**TASK INPUTS:**
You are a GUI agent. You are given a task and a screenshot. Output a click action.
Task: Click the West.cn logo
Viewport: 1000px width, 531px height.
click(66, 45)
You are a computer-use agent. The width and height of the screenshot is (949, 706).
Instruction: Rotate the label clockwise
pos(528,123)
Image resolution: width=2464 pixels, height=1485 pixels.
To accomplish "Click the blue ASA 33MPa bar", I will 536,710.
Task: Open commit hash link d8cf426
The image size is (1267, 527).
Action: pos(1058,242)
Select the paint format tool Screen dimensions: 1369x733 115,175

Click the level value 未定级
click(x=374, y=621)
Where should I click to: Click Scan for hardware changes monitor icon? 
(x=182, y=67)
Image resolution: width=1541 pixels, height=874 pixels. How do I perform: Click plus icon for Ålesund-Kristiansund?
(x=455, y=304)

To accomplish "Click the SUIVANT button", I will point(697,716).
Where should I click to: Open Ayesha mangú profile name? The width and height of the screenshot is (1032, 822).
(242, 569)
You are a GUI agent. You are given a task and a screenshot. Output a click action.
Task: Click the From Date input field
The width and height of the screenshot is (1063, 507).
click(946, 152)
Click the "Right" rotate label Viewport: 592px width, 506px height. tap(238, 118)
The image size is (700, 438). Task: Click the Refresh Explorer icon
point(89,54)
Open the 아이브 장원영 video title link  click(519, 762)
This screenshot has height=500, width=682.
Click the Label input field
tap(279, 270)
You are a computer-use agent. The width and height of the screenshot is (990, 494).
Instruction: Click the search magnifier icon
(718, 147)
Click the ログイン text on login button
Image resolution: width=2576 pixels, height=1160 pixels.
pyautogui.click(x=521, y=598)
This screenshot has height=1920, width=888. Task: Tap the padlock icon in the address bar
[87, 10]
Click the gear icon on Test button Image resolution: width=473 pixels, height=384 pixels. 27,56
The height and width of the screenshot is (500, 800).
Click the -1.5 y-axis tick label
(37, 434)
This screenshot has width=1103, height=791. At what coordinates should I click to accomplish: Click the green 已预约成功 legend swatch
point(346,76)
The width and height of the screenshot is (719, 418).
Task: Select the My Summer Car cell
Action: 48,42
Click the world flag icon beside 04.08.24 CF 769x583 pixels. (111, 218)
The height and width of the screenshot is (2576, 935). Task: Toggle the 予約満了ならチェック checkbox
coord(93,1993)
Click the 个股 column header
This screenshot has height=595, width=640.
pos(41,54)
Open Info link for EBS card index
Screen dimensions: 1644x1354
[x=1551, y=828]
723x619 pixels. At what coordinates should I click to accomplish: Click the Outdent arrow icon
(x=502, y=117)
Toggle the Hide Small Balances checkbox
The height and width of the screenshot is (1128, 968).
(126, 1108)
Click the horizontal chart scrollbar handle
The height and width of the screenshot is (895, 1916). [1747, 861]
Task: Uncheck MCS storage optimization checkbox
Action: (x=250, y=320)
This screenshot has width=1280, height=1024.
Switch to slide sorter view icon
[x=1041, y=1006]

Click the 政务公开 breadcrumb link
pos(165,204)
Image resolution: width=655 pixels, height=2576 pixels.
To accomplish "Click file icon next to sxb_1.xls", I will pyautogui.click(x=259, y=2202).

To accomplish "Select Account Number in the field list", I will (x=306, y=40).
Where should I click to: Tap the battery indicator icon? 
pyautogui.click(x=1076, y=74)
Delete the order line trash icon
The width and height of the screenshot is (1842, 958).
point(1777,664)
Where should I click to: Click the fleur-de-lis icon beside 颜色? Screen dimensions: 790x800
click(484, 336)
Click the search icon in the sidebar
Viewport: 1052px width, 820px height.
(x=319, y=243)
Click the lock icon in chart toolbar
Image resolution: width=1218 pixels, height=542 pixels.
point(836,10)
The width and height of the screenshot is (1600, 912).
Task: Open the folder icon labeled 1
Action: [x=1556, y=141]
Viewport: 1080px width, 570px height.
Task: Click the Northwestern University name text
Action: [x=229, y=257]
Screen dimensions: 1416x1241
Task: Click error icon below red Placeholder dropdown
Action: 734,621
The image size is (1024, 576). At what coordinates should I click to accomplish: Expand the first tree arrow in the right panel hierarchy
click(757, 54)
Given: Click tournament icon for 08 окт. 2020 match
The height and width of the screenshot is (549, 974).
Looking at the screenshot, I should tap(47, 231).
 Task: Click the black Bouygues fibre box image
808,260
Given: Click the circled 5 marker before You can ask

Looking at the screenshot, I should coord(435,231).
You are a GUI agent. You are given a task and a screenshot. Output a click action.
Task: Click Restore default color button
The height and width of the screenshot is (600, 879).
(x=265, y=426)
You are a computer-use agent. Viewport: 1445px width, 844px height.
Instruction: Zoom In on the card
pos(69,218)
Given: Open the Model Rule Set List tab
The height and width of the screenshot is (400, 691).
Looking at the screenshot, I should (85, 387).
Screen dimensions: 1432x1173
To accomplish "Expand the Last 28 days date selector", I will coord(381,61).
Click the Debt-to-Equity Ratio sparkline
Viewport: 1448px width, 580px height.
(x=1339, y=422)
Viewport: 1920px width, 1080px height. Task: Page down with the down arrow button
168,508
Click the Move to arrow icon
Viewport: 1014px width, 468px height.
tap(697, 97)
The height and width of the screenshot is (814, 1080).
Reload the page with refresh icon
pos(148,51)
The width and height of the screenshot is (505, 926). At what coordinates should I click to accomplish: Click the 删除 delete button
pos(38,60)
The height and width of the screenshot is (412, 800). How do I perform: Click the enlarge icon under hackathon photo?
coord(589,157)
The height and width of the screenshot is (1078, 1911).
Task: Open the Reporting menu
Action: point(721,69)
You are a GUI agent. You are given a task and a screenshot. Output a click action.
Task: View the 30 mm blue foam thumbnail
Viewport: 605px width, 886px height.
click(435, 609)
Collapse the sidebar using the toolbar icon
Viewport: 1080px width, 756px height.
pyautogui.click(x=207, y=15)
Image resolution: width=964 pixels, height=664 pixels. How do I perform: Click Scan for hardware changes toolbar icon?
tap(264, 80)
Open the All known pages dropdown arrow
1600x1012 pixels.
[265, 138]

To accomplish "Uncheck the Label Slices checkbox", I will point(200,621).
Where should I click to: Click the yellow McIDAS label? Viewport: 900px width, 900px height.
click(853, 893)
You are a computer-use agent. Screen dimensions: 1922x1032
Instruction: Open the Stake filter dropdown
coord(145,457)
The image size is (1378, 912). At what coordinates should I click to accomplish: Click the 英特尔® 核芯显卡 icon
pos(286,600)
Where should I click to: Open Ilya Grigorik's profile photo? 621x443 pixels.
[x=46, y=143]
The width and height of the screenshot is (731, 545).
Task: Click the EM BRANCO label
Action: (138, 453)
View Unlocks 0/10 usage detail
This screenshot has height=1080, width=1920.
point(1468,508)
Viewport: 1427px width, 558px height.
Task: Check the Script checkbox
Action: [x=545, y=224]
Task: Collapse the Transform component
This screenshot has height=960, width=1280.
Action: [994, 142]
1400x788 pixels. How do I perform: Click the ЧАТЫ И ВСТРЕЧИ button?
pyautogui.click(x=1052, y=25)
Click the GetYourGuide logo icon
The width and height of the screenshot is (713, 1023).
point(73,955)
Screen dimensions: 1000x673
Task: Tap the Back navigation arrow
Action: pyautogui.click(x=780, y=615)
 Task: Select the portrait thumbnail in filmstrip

**HOW TO COMPLETE THIS TASK:**
In full and unchanged, repeat the data above.

**COMPLETED EXERCISE:**
You are a GUI agent. You are given a task and a screenshot. Output a click action.
Task: Click the West.cn logo
Viewport: 1000px width, 531px height.
click(66, 45)
You are a computer-use agent. The width and height of the screenshot is (949, 706).
Instruction: Rotate the label clockwise
pos(528,123)
Image resolution: width=2464 pixels, height=1485 pixels.
To accomplish "Click the blue ASA 33MPa bar", I will 536,710.
Task: Open commit hash link d8cf426
The image size is (1267, 527).
Action: pos(1058,242)
Select the paint format tool Screen dimensions: 1369x733 115,175

Click the level value 未定级
click(x=374, y=621)
Where should I click to: Click Scan for hardware changes monitor icon? 
(x=182, y=67)
Image resolution: width=1541 pixels, height=874 pixels. How do I perform: Click plus icon for Ålesund-Kristiansund?
(x=455, y=304)

To accomplish "Click the SUIVANT button", I will point(697,716).
Where should I click to: Open Ayesha mangú profile name? The width and height of the screenshot is (1032, 822).
(242, 569)
You are a GUI agent. You are given a task and a screenshot. Output a click action.
Task: Click the From Date input field
The width and height of the screenshot is (1063, 507).
click(946, 152)
Click the "Right" rotate label Viewport: 592px width, 506px height. tap(238, 118)
The image size is (700, 438). Task: Click the Refresh Explorer icon
point(89,54)
Open the 아이브 장원영 video title link  click(519, 762)
This screenshot has height=500, width=682.
Click the Label input field
tap(279, 270)
You are a computer-use agent. The width and height of the screenshot is (990, 494).
Instruction: Click the search magnifier icon
(718, 147)
Click the ログイン text on login button
Image resolution: width=2576 pixels, height=1160 pixels.
pyautogui.click(x=521, y=598)
This screenshot has height=1920, width=888. Task: Tap the padlock icon in the address bar
[87, 10]
Click the gear icon on Test button Image resolution: width=473 pixels, height=384 pixels. 27,56
The height and width of the screenshot is (500, 800).
Click the -1.5 y-axis tick label
(37, 434)
This screenshot has width=1103, height=791. At what coordinates should I click to accomplish: Click the green 已预约成功 legend swatch
point(346,76)
The width and height of the screenshot is (719, 418).
Task: Select the My Summer Car cell
Action: 48,42
Click the world flag icon beside 04.08.24 CF 769x583 pixels. (111, 218)
The height and width of the screenshot is (2576, 935). Task: Toggle the 予約満了ならチェック checkbox
coord(93,1993)
Click the 个股 column header
This screenshot has height=595, width=640.
pos(41,54)
Open Info link for EBS card index
Screen dimensions: 1644x1354
[x=1551, y=828]
723x619 pixels. At what coordinates should I click to accomplish: Click the Outdent arrow icon
(x=502, y=117)
Toggle the Hide Small Balances checkbox
The height and width of the screenshot is (1128, 968).
(126, 1108)
Click the horizontal chart scrollbar handle
The height and width of the screenshot is (895, 1916). [1747, 861]
Task: Uncheck MCS storage optimization checkbox
Action: (x=250, y=320)
This screenshot has width=1280, height=1024.
Switch to slide sorter view icon
[x=1041, y=1006]

Click the 政务公开 breadcrumb link
pos(165,204)
Image resolution: width=655 pixels, height=2576 pixels.
To accomplish "Click file icon next to sxb_1.xls", I will pyautogui.click(x=259, y=2202).

To accomplish "Select Account Number in the field list", I will (x=306, y=40).
Where should I click to: Tap the battery indicator icon? 
pyautogui.click(x=1076, y=74)
Delete the order line trash icon
The width and height of the screenshot is (1842, 958).
point(1777,664)
Where should I click to: Click the fleur-de-lis icon beside 颜色? Screen dimensions: 790x800
click(484, 336)
Click the search icon in the sidebar
Viewport: 1052px width, 820px height.
(x=319, y=243)
Click the lock icon in chart toolbar
Image resolution: width=1218 pixels, height=542 pixels.
point(836,10)
The width and height of the screenshot is (1600, 912).
Task: Open the folder icon labeled 1
Action: [x=1556, y=141]
Viewport: 1080px width, 570px height.
Task: Click the Northwestern University name text
Action: [x=229, y=257]
Screen dimensions: 1416x1241
Task: Click error icon below red Placeholder dropdown
Action: 734,621
The image size is (1024, 576). At what coordinates should I click to accomplish: Expand the first tree arrow in the right panel hierarchy
click(757, 54)
Given: Click tournament icon for 08 окт. 2020 match
The height and width of the screenshot is (549, 974).
Looking at the screenshot, I should tap(47, 231).
 Task: Click the black Bouygues fibre box image
808,260
Given: Click the circled 5 marker before You can ask

Looking at the screenshot, I should coord(435,231).
You are a GUI agent. You are given a task and a screenshot. Output a click action.
Task: Click Restore default color button
The height and width of the screenshot is (600, 879).
(x=265, y=426)
You are a computer-use agent. Viewport: 1445px width, 844px height.
Instruction: Zoom In on the card
pos(69,218)
Given: Open the Model Rule Set List tab
The height and width of the screenshot is (400, 691).
Looking at the screenshot, I should (85, 387).
Screen dimensions: 1432x1173
To accomplish "Expand the Last 28 days date selector", I will coord(381,61).
Click the Debt-to-Equity Ratio sparkline
Viewport: 1448px width, 580px height.
(x=1339, y=422)
Viewport: 1920px width, 1080px height. Task: Page down with the down arrow button
168,508
Click the Move to arrow icon
Viewport: 1014px width, 468px height.
tap(697, 97)
The height and width of the screenshot is (814, 1080).
Reload the page with refresh icon
pos(148,51)
The width and height of the screenshot is (505, 926). At what coordinates should I click to accomplish: Click the 删除 delete button
pos(38,60)
The height and width of the screenshot is (412, 800). How do I perform: Click the enlarge icon under hackathon photo?
coord(589,157)
The height and width of the screenshot is (1078, 1911).
Task: Open the Reporting menu
Action: point(721,69)
You are a GUI agent. You are given a task and a screenshot. Output a click action.
Task: View the 30 mm blue foam thumbnail
Viewport: 605px width, 886px height.
click(435, 609)
Collapse the sidebar using the toolbar icon
Viewport: 1080px width, 756px height.
pyautogui.click(x=207, y=15)
Image resolution: width=964 pixels, height=664 pixels. How do I perform: Click Scan for hardware changes toolbar icon?
tap(264, 80)
Open the All known pages dropdown arrow
1600x1012 pixels.
[265, 138]

To accomplish "Uncheck the Label Slices checkbox", I will point(200,621).
Where should I click to: Click the yellow McIDAS label? Viewport: 900px width, 900px height.
click(853, 893)
You are a computer-use agent. Screen dimensions: 1922x1032
Instruction: Open the Stake filter dropdown
coord(145,457)
The image size is (1378, 912). At what coordinates should I click to accomplish: Click the 英特尔® 核芯显卡 icon
pos(286,600)
Where should I click to: Open Ilya Grigorik's profile photo? 621x443 pixels.
[x=46, y=143]
The width and height of the screenshot is (731, 545).
Task: Click the EM BRANCO label
Action: (138, 453)
View Unlocks 0/10 usage detail
This screenshot has height=1080, width=1920.
point(1468,508)
Viewport: 1427px width, 558px height.
Task: Check the Script checkbox
Action: [x=545, y=224]
Task: Collapse the Transform component
This screenshot has height=960, width=1280.
Action: [994, 142]
1400x788 pixels. How do I perform: Click the ЧАТЫ И ВСТРЕЧИ button?
pyautogui.click(x=1052, y=25)
Click the GetYourGuide logo icon
The width and height of the screenshot is (713, 1023).
point(73,955)
Screen dimensions: 1000x673
Task: Tap the Back navigation arrow
Action: pyautogui.click(x=780, y=615)
 Task: Select the portrait thumbnail in filmstrip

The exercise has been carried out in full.